In the early 1960s, Richard Kline wanted to make a paper airplane that could handle strong winds, climb high, level off by itself and then enter a long downwards glide. After many experiments he was able to achieve this goal.  He presented the paper airplane to Floyd Fogleman who saw it fly and resist stalling. The two men then filed for a patent on the stepped airfoil.

Further development resulted in two patents and a family of airfoils known as the KF airfoil and KFm airfoils (for Kline–Fogleman modified). The two patents, US Patent # 3,706,430 and US Patent # 4,046,338, refer to the introduction of a step on either the bottom (KFm1) or the top (KFm2) of an airfoil, or on both the top and bottom (KFm4). Variations include airfoils with two steps on the top (KFm3), or two steps on the top and one on the bottom (KFm7).

The purpose of the step, it is claimed, is to allow some of the displaced air to fall into a pocket behind the step and become part of the airfoil shape as a trapped vortex or vortex attachment. This purportedly prevents separation and maintains airflow over the surface of the airfoil.

Reception

Time published an April 2, 1973 article, The Paper-Plane Caper, about the paper airplane and its Kline–Fogleman airfoil.

Also in 1973, CBS 60 Minutes did a 15-minute segment on the KF airfoil. CBS reran the show in 1976.
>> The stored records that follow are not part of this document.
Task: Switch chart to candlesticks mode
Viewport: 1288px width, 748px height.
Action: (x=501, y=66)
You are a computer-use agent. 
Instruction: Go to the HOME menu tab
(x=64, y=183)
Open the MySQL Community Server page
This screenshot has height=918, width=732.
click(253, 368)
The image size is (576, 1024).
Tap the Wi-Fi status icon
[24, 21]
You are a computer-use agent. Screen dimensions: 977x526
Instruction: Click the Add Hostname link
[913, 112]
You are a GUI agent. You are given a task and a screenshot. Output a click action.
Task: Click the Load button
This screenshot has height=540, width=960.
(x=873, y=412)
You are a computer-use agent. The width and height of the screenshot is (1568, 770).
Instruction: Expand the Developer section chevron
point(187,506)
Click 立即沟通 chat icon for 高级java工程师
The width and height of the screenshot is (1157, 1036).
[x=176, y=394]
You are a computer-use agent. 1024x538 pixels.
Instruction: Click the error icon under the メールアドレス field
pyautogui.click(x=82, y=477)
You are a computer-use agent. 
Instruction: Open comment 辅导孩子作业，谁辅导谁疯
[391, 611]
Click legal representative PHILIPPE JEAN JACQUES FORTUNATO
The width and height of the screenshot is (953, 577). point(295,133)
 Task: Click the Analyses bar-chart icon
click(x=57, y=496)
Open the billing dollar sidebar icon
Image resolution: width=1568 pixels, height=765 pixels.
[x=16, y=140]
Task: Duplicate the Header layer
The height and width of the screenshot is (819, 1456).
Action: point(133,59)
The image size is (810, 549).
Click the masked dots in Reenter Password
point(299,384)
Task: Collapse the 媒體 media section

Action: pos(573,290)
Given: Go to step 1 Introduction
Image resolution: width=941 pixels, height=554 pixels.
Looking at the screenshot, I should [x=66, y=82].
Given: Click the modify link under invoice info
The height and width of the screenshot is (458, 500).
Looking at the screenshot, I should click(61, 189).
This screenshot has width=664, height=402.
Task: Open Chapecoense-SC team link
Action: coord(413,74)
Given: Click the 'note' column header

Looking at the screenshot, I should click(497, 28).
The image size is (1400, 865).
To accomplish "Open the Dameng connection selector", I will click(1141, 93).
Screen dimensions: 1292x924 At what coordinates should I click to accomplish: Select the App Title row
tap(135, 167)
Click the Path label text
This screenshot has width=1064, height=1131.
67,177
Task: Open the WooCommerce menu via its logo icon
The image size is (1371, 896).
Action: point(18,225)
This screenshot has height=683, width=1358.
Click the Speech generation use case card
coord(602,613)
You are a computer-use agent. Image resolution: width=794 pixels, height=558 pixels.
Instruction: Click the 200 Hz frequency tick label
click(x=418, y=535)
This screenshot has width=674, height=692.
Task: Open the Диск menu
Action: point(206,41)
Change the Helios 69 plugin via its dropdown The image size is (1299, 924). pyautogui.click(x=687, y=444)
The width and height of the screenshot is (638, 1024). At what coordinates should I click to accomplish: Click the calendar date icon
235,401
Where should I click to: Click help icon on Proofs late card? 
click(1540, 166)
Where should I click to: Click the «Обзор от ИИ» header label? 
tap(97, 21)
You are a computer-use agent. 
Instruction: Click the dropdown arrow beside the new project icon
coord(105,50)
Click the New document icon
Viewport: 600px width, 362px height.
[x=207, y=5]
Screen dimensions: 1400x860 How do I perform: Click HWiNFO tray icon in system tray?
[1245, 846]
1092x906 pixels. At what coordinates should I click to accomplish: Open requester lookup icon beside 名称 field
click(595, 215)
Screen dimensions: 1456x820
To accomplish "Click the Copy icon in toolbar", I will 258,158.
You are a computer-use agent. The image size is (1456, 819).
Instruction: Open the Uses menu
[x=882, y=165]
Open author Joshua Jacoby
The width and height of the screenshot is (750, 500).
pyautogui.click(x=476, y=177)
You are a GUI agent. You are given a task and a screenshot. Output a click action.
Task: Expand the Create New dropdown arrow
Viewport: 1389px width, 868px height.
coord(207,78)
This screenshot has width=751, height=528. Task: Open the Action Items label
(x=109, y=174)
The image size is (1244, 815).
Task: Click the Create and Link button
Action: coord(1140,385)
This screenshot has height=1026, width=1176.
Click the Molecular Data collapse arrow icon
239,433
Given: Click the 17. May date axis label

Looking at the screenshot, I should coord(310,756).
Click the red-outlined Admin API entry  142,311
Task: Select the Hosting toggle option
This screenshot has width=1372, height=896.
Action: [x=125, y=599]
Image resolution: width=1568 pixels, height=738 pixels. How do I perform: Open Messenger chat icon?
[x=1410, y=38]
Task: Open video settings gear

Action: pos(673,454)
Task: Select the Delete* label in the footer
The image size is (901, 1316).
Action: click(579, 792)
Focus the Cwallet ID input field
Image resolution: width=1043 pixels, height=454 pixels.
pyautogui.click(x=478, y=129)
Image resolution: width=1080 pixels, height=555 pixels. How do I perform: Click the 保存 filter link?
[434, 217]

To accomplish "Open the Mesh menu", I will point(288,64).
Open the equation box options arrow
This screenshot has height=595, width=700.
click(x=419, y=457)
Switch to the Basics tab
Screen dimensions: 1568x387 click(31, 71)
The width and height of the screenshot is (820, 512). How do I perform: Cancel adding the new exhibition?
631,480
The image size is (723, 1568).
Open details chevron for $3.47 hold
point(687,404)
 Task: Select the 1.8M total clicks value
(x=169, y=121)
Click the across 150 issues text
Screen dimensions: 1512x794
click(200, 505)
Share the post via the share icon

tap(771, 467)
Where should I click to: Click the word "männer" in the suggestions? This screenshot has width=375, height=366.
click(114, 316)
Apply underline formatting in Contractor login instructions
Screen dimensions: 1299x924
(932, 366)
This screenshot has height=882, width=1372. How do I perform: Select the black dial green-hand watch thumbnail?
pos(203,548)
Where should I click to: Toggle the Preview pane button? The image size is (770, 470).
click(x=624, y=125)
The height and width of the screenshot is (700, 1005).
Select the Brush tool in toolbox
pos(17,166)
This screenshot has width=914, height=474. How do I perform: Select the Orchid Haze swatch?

In 1985, Kline wrote a book entitled The Ultimate Paper Airplane. To publicize the book Kline traveled to Kill Devil Hills, NC, the site where the Wright Brothers first had  flown where their first manned powered flight, of . A crew from Good Morning America filmed the event. The longest flight by Kline with his paper airplane traveled .

Independent scientific testing 

In 1974, a NASA-funded study prompted by Kline and Fogelman's claims and the resulting national coverage found the airfoil to have worse lift-to-drag ratio than a flat plate airfoil in wind tunnel tests.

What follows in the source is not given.